REQUIRED ACTION:
Locate the line that contains "Given: Select the Cars category". Print it and each following line through the end of the listing, verbatim, and nothing more.

INFORMATION:
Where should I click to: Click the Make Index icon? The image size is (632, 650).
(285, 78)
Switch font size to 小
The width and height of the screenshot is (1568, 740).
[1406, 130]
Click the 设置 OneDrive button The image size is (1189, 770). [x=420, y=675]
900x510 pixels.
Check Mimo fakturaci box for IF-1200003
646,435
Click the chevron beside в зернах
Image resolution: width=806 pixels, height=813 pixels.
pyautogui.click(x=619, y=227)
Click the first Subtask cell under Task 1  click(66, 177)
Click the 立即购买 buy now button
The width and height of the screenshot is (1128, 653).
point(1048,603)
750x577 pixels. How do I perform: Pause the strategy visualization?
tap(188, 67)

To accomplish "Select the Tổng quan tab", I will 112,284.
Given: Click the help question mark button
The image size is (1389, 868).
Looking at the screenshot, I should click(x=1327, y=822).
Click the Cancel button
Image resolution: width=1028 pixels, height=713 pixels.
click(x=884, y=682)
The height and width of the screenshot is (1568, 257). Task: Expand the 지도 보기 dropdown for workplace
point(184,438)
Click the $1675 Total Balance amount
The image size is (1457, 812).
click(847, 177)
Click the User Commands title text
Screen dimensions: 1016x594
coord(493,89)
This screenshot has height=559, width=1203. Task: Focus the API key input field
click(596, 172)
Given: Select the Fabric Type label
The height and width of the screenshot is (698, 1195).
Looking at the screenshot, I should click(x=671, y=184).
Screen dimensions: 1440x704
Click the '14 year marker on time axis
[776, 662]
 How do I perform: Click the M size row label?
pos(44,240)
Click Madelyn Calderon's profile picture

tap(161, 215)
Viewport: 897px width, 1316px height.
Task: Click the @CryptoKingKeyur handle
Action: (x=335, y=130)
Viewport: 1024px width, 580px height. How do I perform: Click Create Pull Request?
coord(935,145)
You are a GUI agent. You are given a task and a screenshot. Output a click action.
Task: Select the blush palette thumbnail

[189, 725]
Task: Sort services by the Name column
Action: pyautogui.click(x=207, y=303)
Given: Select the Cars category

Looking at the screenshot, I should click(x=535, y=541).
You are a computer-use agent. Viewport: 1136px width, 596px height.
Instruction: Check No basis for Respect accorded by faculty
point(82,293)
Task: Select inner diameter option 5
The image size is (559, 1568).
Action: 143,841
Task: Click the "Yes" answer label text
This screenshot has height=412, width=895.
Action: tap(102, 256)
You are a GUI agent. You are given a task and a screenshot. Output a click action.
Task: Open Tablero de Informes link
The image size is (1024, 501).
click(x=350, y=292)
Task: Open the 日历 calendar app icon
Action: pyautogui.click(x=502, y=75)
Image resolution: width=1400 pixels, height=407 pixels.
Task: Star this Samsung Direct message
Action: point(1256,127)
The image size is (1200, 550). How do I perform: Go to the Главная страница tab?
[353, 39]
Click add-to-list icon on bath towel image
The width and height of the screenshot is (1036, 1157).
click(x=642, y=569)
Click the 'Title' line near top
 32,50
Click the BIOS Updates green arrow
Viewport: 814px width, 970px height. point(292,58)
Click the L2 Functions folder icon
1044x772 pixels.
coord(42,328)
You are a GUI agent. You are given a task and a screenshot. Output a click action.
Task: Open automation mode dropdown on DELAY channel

ANSWER TO THIS PROBLEM:
Given: Select the Cars category

Looking at the screenshot, I should click(x=535, y=541).
You are a computer-use agent. Viewport: 1136px width, 596px height.
Instruction: Check No basis for Respect accorded by faculty
point(82,293)
Task: Select inner diameter option 5
The image size is (559, 1568).
Action: 143,841
Task: Click the "Yes" answer label text
This screenshot has height=412, width=895.
Action: tap(102, 256)
You are a GUI agent. You are given a task and a screenshot. Output a click action.
Task: Open Tablero de Informes link
The image size is (1024, 501).
click(x=350, y=292)
Task: Open the 日历 calendar app icon
Action: pyautogui.click(x=502, y=75)
Image resolution: width=1400 pixels, height=407 pixels.
Task: Star this Samsung Direct message
Action: point(1256,127)
The image size is (1200, 550). How do I perform: Go to the Главная страница tab?
[353, 39]
Click add-to-list icon on bath towel image
The width and height of the screenshot is (1036, 1157).
click(x=642, y=569)
Click the 'Title' line near top
 32,50
Click the BIOS Updates green arrow
Viewport: 814px width, 970px height. point(292,58)
Click the L2 Functions folder icon
1044x772 pixels.
coord(42,328)
You are a GUI agent. You are given a task and a screenshot. Output a click action.
Task: Open automation mode dropdown on DELAY channel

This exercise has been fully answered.